Florent Leclercq,
Imperial Centre for Inference and Cosmology, Imperial College London,
florent.leclercq@polytechnique.org
import numpy as np
from scipy.integrate import quad
from scipy.stats import norm
from matplotlib import pyplot as plt
from math import sin, pi
np.random.seed(123456)
%matplotlib inline
plt.rcParams.update({'lines.linewidth': 2})
Nsamp=200
def target_pdf(x):
return sin(x)*sin(x)
target_pdf=np.vectorize(target_pdf)
a=0.
b=pi
x_arr=np.linspace(a,b,100)
f_arr=target_pdf(x_arr)
plt.figure(figsize=(10,6))
plt.xlim(a,b)
plt.ylim(0,1.05)
plt.plot(x_arr,f_arr)
plt.title("Target pdf")
plt.show()
trueI=quad(target_pdf,a,b)[0]
trueI
1.5707963267948966
We directly draw samples from the target pdf.
randoms=np.random.uniform(a,b,Nsamp)
samples=target_pdf(randoms)
plt.figure(figsize=(10,6))
plt.xlim(a,b)
plt.ylim(0,1.05)
plt.plot(x_arr,f_arr)
markerline, stemlines, baseline = plt.stem(randoms,samples,linefmt='-k',markerfmt='k.')

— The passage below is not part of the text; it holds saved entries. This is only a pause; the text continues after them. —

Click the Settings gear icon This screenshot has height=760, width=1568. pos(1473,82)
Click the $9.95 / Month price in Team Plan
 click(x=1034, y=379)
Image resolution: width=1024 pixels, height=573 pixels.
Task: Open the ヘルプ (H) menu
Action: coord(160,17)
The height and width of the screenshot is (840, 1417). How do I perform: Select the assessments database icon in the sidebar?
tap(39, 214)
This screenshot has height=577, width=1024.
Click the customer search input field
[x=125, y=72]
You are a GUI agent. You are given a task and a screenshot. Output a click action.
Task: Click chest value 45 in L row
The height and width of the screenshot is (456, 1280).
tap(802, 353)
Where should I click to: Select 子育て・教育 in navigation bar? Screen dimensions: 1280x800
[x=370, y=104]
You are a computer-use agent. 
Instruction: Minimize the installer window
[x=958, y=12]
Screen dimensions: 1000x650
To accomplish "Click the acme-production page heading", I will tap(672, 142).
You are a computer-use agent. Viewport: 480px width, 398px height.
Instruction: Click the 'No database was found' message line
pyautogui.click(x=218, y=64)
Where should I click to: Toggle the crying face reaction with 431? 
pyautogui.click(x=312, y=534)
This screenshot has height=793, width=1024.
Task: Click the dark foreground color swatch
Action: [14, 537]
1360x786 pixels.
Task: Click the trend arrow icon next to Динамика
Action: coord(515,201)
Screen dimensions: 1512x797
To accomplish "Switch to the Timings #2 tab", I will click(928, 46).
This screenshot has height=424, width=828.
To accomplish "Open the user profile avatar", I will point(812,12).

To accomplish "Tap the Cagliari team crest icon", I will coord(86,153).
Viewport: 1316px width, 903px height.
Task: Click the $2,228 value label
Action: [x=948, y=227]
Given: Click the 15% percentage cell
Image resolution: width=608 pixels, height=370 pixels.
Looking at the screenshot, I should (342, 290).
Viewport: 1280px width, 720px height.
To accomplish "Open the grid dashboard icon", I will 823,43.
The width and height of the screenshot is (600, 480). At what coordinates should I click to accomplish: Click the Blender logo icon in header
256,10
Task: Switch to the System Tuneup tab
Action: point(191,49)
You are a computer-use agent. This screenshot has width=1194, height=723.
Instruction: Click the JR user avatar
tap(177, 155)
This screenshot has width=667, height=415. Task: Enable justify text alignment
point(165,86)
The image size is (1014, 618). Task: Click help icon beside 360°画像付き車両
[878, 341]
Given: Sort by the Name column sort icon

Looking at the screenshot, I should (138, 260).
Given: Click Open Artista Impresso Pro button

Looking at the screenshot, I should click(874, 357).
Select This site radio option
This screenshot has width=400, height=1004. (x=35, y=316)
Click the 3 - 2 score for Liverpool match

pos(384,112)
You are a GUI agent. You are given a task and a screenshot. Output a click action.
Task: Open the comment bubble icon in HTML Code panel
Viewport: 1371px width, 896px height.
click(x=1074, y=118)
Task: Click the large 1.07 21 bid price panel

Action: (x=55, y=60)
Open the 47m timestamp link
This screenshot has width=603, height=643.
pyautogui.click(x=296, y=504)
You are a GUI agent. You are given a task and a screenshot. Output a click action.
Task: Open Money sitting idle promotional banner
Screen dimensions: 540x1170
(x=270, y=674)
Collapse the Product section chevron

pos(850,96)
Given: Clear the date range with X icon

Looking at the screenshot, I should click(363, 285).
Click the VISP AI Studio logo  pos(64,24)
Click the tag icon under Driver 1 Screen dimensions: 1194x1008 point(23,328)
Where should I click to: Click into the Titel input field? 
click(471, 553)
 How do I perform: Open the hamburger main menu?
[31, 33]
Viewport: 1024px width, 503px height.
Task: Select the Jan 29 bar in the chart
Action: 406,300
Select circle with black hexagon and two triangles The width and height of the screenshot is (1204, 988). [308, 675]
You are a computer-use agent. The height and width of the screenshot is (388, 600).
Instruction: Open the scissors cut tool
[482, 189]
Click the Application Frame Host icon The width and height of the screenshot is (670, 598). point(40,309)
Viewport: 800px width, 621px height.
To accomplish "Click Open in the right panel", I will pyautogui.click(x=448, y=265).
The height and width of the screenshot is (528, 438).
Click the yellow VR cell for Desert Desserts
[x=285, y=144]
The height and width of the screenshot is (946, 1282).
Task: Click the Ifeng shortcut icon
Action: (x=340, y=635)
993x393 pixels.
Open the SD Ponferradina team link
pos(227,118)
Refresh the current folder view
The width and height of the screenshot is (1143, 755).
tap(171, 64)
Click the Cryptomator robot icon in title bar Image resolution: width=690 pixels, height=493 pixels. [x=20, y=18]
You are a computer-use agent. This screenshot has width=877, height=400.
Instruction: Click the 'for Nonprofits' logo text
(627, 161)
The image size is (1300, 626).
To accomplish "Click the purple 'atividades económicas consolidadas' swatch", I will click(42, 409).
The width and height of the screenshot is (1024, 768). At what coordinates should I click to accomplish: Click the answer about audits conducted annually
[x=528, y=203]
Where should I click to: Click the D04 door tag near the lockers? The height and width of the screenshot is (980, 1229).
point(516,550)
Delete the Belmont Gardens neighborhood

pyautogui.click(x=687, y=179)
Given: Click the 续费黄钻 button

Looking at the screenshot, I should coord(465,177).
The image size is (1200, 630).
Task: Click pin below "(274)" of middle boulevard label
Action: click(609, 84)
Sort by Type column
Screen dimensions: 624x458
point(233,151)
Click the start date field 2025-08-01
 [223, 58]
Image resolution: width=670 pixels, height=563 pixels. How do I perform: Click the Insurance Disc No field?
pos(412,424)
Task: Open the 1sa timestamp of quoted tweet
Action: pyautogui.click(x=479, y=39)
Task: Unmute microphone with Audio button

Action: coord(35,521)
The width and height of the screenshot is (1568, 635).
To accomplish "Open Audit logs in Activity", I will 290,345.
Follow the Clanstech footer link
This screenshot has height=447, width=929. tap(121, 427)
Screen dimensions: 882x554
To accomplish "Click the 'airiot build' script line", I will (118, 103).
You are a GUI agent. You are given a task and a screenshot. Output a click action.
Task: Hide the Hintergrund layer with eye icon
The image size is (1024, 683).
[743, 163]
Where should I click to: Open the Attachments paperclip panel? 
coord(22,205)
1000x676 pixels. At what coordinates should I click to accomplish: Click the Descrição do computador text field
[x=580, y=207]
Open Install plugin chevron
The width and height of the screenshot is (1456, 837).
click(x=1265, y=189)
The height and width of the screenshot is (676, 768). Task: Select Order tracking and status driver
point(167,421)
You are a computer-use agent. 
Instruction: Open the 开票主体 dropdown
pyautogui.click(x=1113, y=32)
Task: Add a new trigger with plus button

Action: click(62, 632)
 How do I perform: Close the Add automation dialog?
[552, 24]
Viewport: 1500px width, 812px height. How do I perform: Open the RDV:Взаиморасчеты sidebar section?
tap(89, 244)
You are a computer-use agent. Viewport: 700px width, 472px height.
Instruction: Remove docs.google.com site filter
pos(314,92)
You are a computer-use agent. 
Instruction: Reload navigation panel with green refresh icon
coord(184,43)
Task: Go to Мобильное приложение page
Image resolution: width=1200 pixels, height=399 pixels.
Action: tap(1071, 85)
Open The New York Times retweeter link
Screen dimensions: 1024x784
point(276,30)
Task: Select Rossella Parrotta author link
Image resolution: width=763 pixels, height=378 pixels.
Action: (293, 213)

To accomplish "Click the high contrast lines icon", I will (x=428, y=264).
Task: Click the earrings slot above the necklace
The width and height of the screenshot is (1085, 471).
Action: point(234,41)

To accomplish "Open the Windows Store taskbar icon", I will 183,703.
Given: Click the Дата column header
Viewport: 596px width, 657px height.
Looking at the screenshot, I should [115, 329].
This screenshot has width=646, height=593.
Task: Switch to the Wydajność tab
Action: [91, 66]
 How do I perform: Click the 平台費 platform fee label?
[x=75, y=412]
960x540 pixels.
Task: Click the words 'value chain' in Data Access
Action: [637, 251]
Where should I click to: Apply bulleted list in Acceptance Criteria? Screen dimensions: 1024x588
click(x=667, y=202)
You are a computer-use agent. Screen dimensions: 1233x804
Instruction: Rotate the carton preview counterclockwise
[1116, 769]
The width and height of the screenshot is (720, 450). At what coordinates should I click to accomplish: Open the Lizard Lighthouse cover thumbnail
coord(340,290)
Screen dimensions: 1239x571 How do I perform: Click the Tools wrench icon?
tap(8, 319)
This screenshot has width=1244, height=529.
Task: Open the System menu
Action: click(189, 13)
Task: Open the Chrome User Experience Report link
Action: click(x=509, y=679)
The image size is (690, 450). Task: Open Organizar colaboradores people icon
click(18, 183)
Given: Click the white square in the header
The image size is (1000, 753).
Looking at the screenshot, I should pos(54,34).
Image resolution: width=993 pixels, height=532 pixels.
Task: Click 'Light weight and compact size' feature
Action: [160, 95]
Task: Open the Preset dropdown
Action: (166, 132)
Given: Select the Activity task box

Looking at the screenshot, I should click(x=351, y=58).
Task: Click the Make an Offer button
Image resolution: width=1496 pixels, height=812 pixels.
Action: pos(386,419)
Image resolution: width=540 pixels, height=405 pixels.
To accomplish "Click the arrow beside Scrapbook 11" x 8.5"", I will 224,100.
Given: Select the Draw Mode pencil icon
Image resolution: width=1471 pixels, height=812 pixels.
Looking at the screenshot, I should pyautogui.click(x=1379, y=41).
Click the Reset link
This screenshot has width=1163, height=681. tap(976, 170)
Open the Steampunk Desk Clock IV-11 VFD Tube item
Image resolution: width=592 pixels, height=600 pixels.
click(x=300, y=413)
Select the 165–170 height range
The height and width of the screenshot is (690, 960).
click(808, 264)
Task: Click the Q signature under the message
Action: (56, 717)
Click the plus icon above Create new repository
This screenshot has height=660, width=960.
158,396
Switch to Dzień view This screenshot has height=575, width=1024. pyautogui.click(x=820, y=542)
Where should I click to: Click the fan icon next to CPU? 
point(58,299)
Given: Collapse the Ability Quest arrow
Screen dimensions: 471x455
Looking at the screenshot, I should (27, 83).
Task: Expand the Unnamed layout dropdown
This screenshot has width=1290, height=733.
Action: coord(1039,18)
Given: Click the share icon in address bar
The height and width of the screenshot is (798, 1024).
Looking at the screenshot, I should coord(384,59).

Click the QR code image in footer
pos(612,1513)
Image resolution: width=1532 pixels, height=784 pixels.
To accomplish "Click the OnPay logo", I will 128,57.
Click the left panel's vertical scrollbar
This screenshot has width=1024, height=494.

baseline.set_visible(False)
plt.title("Standard Monte Carlo integration")
plt.show()
StandardMonteCarloI=np.sum(samples)*(b-a)/Nsamp
StandardMonteCarloI
1.660402945484072
We draw samples from a proposal pdf, designed to be as close as possible to the target pdf. We then assign each sample a weight proportional to its likelihood divided by its prior probability.
proposal=norm(loc=(b-a)/2,scale=0.5)
proposal_pdf=proposal.pdf
plt.figure(figsize=(10,6))
plt.xlim(a,b)
plt.ylim(0,1.05)
plt.plot(x_arr,f_arr,label="target")
plt.plot(x_arr,proposal_pdf(x_arr),label="proposal")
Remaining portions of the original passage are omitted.